MATERIAL FOR THIS EXERCISE:
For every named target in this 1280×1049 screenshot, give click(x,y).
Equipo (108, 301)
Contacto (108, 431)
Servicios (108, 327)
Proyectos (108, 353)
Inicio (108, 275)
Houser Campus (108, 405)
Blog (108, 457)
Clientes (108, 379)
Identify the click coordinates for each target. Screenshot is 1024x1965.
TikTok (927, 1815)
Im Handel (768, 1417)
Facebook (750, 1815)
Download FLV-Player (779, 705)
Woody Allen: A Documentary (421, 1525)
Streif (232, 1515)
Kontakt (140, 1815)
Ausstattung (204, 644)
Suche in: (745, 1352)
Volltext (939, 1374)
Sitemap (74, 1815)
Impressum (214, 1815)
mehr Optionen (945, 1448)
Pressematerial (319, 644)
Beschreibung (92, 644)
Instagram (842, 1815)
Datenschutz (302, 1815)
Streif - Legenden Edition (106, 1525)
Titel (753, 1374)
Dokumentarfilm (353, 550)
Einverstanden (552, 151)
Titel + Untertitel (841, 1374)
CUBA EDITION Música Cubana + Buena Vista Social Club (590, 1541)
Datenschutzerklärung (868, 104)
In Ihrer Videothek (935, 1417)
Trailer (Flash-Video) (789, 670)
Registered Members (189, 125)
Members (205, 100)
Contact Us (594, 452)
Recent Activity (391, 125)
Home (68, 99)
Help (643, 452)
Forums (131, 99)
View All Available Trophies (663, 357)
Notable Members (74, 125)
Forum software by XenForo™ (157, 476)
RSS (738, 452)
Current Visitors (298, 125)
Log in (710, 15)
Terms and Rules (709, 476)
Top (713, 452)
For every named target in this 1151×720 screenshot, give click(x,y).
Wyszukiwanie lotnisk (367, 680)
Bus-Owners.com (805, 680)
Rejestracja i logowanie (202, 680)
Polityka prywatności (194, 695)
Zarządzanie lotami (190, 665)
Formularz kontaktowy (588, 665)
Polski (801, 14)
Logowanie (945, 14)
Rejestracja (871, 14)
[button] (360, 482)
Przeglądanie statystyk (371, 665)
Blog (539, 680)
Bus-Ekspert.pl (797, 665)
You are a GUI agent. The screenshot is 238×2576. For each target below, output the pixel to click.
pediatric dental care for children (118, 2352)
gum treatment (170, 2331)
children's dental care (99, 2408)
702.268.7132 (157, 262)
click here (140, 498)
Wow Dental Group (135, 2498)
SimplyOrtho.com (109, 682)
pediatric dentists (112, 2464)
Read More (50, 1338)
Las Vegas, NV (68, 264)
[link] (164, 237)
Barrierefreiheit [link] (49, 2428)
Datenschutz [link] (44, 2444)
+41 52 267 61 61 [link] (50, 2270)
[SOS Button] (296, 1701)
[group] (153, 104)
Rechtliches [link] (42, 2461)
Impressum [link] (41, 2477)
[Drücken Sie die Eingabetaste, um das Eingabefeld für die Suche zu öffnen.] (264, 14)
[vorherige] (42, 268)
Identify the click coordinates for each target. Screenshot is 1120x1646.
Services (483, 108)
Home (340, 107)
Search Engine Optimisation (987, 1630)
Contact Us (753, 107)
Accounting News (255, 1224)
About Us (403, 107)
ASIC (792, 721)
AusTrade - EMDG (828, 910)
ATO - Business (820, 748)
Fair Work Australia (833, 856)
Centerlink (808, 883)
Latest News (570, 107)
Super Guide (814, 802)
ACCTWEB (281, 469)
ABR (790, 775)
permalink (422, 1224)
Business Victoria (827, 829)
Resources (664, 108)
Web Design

WORK INSTRUCTIONS:
Put every line of the entries above into a JSON list of strings, one string per line, and omit any blank lines.

FULL OUTPUT:
[
  "For every named target in this 1280×1049 screenshot, give click(x,y).",
  "Equipo (108, 301)",
  "Contacto (108, 431)",
  "Servicios (108, 327)",
  "Proyectos (108, 353)",
  "Inicio (108, 275)",
  "Houser Campus (108, 405)",
  "Blog (108, 457)",
  "Clientes (108, 379)",
  "Identify the click coordinates for each target. Screenshot is 1024x1965.",
  "TikTok (927, 1815)",
  "Im Handel (768, 1417)",
  "Facebook (750, 1815)",
  "Download FLV-Player (779, 705)",
  "Woody Allen: A Documentary (421, 1525)",
  "Streif (232, 1515)",
  "Kontakt (140, 1815)",
  "Ausstattung (204, 644)",
  "Suche in: (745, 1352)",
  "Volltext (939, 1374)",
  "Sitemap (74, 1815)",
  "Impressum (214, 1815)",
  "mehr Optionen (945, 1448)",
  "Pressematerial (319, 644)",
  "Beschreibung (92, 644)",
  "Instagram (842, 1815)",
  "Datenschutz (302, 1815)",
  "Streif - Legenden Edition (106, 1525)",
  "Titel (753, 1374)",
  "Dokumentarfilm (353, 550)",
  "Einverstanden (552, 151)",
  "Titel + Untertitel (841, 1374)",
  "CUBA EDITION Música Cubana + Buena Vista Social Club (590, 1541)",
  "Datenschutzerklärung (868, 104)",
  "In Ihrer Videothek (935, 1417)",
  "Trailer (Flash-Video) (789, 670)",
  "Registered Members (189, 125)",
  "Members (205, 100)",
  "Contact Us (594, 452)",
  "Recent Activity (391, 125)",
  "Home (68, 99)",
  "Help (643, 452)",
  "Forums (131, 99)",
  "View All Available Trophies (663, 357)",
  "Notable Members (74, 125)",
  "Forum software by XenForo™ (157, 476)",
  "RSS (738, 452)",
  "Current Visitors (298, 125)",
  "Log in (710, 15)",
  "Terms and Rules (709, 476)",
  "Top (713, 452)",
  "For every named target in this 1151×720 screenshot, give click(x,y).",
  "Wyszukiwanie lotnisk (367, 680)",
  "Bus-Owners.com (805, 680)",
  "Rejestracja i logowanie (202, 680)",
  "Polityka prywatności (194, 695)",
  "Zarządzanie lotami (190, 665)",
  "Formularz kontaktowy (588, 665)",
  "Polski (801, 14)",
  "Logowanie (945, 14)",
  "Rejestracja (871, 14)",
  "[button] (360, 482)",
  "Przeglądanie statystyk (371, 665)",
  "Blog (539, 680)",
  "Bus-Ekspert.pl (797, 665)",
  "You are a GUI agent. The screenshot is 238×2576. For each target below, output the pixel to click.",
  "pediatric dental care for children (118, 2352)",
  "gum treatment (170, 2331)",
  "children's dental care (99, 2408)",
  "702.268.7132 (157, 262)",
  "click here (140, 498)",
  "Wow Dental Group (135, 2498)",
  "SimplyOrtho.com (109, 682)",
  "pediatric dentists (112, 2464)",
  "Read More (50, 1338)",
  "Las Vegas, NV (68, 264)",
  "[link] (164, 237)",
  "Barrierefreiheit [link] (49, 2428)",
  "Datenschutz [link] (44, 2444)",
  "+41 52 267 61 61 [link] (50, 2270)",
  "[SOS Button] (296, 1701)",
  "[group] (153, 104)",
  "Rechtliches [link] (42, 2461)",
  "Impressum [link] (41, 2477)",
  "[Drücken Sie die Eingabetaste, um das Eingabefeld für die Suche zu öffnen.] (264, 14)",
  "[vorherige] (42, 268)",
  "Identify the click coordinates for each target. Screenshot is 1120x1646.",
  "Services (483, 108)",
  "Home (340, 107)",
  "Search Engine Optimisation (987, 1630)",
  "Contact Us (753, 107)",
  "Accounting News (255, 1224)",
  "About Us (403, 107)",
  "ASIC (792, 721)",
  "AusTrade - EMDG (828, 910)",
  "ATO - Business (820, 748)",
  "Fair Work Australia (833, 856)",
  "Centerlink (808, 883)",
  "Latest News (570, 107)",
  "Super Guide (814, 802)",
  "ACCTWEB (281, 469)",
  "ABR (790, 775)",
  "permalink (422, 1224)",
  "Business Victoria (827, 829)",
  "Resources (664, 108)",
  "Web Design"
]